Input section start

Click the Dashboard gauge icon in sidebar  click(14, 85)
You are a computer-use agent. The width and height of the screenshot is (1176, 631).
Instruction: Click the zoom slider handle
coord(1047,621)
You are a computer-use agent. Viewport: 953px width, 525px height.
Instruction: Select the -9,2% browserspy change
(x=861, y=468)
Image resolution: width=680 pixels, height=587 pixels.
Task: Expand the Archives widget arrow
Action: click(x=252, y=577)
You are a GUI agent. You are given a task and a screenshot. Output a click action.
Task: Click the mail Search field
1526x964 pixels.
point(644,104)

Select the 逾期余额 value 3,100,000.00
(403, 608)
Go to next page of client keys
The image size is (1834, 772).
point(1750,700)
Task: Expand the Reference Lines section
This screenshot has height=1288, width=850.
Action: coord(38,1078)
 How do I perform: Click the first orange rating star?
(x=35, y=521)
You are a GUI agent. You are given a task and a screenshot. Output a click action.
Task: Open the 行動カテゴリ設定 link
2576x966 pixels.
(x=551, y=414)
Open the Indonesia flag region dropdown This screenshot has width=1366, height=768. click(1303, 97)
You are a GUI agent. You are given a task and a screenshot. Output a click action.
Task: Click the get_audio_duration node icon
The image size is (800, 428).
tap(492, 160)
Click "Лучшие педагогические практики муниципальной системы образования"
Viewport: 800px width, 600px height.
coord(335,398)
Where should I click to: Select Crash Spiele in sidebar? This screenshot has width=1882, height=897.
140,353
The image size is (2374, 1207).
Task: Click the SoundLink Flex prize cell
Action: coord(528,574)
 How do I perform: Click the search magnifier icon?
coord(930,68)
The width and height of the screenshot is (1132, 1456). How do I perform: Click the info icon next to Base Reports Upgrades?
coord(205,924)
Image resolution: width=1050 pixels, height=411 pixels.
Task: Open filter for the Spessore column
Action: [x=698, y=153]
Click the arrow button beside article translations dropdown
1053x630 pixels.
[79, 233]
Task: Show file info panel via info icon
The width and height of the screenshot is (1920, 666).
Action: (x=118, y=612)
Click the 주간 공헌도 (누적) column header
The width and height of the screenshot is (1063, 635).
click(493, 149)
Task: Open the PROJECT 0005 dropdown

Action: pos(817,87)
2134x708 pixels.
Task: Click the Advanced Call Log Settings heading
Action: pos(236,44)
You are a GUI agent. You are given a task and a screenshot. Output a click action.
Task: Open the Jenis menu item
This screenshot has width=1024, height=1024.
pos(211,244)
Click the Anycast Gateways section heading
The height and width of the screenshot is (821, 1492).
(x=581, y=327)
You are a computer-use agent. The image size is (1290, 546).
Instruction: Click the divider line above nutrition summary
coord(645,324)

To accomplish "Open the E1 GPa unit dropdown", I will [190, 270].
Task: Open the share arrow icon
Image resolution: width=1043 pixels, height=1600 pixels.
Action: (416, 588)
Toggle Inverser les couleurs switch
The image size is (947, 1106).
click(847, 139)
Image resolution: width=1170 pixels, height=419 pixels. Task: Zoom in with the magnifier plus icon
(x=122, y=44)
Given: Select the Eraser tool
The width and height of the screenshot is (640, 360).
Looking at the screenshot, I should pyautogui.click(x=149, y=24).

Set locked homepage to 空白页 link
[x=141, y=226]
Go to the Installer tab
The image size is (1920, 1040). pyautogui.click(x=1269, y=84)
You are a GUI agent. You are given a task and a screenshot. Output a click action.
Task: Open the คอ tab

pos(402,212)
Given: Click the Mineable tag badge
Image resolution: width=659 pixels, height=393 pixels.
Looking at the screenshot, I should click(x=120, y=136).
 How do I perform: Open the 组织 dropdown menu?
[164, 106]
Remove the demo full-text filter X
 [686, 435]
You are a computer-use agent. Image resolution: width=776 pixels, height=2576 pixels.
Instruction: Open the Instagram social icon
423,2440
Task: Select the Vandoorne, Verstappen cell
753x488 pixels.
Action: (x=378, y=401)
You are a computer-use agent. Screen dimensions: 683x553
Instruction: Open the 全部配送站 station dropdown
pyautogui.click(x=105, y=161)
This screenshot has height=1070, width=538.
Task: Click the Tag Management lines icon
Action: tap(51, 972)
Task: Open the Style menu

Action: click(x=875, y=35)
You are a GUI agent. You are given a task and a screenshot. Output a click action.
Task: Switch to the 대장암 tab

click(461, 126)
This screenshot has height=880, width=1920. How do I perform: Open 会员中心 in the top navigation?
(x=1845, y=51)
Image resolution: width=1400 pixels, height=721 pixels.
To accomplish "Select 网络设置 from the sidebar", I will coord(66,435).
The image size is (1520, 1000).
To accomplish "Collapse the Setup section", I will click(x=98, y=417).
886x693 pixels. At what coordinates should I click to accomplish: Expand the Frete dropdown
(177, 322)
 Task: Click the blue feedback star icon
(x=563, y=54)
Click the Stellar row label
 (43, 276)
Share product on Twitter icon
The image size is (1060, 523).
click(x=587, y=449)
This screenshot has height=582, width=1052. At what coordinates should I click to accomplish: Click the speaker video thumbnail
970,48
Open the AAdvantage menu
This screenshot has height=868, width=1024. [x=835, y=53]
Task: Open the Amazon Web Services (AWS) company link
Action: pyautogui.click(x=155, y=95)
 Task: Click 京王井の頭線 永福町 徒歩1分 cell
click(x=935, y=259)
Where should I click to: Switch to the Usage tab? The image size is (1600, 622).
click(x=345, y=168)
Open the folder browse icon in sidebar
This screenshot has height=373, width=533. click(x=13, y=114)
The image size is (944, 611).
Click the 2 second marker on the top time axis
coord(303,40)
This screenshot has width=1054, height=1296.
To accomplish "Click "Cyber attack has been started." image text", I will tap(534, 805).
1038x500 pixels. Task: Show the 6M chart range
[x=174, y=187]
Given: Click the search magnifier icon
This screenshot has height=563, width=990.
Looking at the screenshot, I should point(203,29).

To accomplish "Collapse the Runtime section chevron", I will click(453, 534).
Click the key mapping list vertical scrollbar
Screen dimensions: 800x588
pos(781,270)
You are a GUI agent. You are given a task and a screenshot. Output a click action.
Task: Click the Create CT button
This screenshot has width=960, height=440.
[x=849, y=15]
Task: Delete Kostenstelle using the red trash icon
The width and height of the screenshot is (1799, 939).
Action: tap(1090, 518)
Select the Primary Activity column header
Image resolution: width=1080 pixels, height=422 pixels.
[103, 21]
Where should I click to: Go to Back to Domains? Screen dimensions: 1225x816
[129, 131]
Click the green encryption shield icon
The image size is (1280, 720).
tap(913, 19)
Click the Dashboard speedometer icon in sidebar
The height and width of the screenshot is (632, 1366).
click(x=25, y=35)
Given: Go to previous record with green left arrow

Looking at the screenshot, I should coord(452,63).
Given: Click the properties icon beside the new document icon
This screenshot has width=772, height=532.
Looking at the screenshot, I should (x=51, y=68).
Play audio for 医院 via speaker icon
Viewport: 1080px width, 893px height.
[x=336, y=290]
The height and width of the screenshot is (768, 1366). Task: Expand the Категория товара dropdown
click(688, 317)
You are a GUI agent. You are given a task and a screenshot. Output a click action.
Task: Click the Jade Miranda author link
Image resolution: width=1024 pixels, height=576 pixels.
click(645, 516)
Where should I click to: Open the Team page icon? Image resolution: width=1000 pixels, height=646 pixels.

Input section end

▶ _Assigned task_: Above are the records. Copy the lines beginning at the one that has "The image size is (800, 428)." and ending with the one that has "Task: Show file info panel via info icon", unchanged.

▶ _Solution to this problem_:
The image size is (800, 428).
tap(492, 160)
Click "Лучшие педагогические практики муниципальной системы образования"
Viewport: 800px width, 600px height.
coord(335,398)
Where should I click to: Select Crash Spiele in sidebar? This screenshot has width=1882, height=897.
140,353
The image size is (2374, 1207).
Task: Click the SoundLink Flex prize cell
Action: coord(528,574)
 How do I perform: Click the search magnifier icon?
coord(930,68)
The width and height of the screenshot is (1132, 1456). How do I perform: Click the info icon next to Base Reports Upgrades?
coord(205,924)
Image resolution: width=1050 pixels, height=411 pixels.
Task: Open filter for the Spessore column
Action: [x=698, y=153]
Click the arrow button beside article translations dropdown
1053x630 pixels.
[79, 233]
Task: Show file info panel via info icon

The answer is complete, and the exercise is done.